Encyclopedia of Rusyn History and Culture

Description

520 pages
Contains Bibliography
$95.00
ISBN 0-8020-3566-3
DDC 947'.000491791

Year

2002

Contributor

Edited by Paul Robert Magocsi and Ivan Pop
Reviewed by Myroslav Shkandrij

Myroslav Shkandrij is head of the Department of German and Slavic
Studies at the University of Manitoba and the editor of The Cultural
Renaissance in Ukraine: Polemical Pamphlets, 1925–1926.

Review

The avowed aim of this volume is to make available information on the
approximately 1.2 million Carpatho-Rusyns who live within the borders of
Poland, Slovakia, Ukraine, Romania, and Hungary. Over 1000 entries
provide information on a variety of figures, organizations,
publications, and geographical facts. Much of the information is being
made available to a wide audience for the first time.
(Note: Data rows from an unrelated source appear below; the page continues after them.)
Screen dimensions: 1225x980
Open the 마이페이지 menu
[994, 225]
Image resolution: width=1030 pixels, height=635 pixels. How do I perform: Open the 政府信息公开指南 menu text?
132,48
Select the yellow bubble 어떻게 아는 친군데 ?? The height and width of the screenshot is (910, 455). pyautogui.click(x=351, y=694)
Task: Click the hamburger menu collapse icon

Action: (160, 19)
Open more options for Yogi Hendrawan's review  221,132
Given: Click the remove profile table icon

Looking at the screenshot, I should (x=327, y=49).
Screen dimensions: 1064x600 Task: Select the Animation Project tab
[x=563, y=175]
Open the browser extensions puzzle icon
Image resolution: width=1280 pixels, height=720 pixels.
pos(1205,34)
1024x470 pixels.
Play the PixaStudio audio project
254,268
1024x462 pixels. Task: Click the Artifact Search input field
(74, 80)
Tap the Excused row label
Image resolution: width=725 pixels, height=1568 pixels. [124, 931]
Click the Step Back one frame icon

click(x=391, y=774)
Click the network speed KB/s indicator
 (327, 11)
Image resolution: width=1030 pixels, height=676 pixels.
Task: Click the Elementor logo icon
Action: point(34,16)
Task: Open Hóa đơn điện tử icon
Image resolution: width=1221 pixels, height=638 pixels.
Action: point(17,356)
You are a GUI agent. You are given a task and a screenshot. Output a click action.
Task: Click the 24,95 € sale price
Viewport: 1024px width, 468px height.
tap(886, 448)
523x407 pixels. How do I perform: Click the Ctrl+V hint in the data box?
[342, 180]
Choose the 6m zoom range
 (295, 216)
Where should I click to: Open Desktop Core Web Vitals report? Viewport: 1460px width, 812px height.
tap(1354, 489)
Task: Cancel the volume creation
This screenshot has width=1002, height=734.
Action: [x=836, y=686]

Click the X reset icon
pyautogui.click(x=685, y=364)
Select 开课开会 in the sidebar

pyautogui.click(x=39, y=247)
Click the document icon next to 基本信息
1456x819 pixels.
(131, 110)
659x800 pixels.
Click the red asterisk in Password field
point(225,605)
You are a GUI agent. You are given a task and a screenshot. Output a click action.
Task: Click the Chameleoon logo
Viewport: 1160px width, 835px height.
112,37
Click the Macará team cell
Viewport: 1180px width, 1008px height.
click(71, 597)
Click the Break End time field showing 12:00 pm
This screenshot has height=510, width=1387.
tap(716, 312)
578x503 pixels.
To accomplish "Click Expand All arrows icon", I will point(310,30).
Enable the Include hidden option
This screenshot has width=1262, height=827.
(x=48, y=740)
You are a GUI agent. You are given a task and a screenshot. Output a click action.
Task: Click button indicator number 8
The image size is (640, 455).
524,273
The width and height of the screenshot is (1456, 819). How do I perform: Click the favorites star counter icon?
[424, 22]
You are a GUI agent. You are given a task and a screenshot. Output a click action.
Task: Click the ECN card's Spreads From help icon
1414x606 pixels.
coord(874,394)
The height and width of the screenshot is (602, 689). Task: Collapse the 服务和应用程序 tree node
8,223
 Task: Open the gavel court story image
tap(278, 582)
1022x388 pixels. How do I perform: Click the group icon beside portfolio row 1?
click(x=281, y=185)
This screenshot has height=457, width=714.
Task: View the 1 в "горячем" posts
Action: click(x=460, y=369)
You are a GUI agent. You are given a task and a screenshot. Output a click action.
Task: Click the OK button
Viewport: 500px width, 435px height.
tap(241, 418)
The difficulty is with the fundamental terms. The editors occasionally
implicitly assume that the various groups who live along the southern
and western slopes of the Carpathian Mountains (Lemkos, Boikos, Rusyns,
and other inhabitants of Subcarpathian Rus) are, indeed, one ethnic
group with a common identity. There is, however, a distinction to be
made between, on the one hand, the region and its inhabitants, and, on
the other hand, the Rusyn identity. Many of the entries devoted to
individuals highlight this. Figures like Andrii Alyshkevych, Bohdan Ihor
Antonych, Iurii Bacha, Alexander Baran, Ivan Chendei, Stepan Hostyniak,
Vasyl Markus, Stepan Rosokha, Sylvester Sembratovych, although they may
have come from or spent some time in the area, would not by any means
describe themselves as Rusyns. In fact, they were passionately dedicated
to another identity-building project—the Ukrainian.

In the relevant entries, particularly in those dealing with language
and literature, contributors to the encyclopedia describe the contest
between those in this region who adhered to the Ukrainian, Rusyn,
Russophile, and Old Ruthenian identities. In most entries the adherence
of a particular figure to one of these identities is noted.
Nevertheless, in their introduction the editors insist that we are
dealing with one people and one contiguous territorial unit. The purpose
of the volume is, of course, not only to redress the loss of historical
memory, but to build awareness of and adherence to a Rusyn identity.

The project has proven to be controversial for two reasons—in the
past because of attempts by Czechoslovakia, Poland, and Hungary to
assimilate the population, and in the present because of heightened
competition between Ukrainian and Rusyn allegiances. However, outside
the underlying and still-contentious issues of conceptualization, scope,
and definition, there are many valuable pieces of information contained
in the entries on ethnography, art, architecture, cinema, politics, and
history. The reader will, for example, find an entry on Andy Warhol,
perhaps the most famous individual claimed by many Rusyns as their own.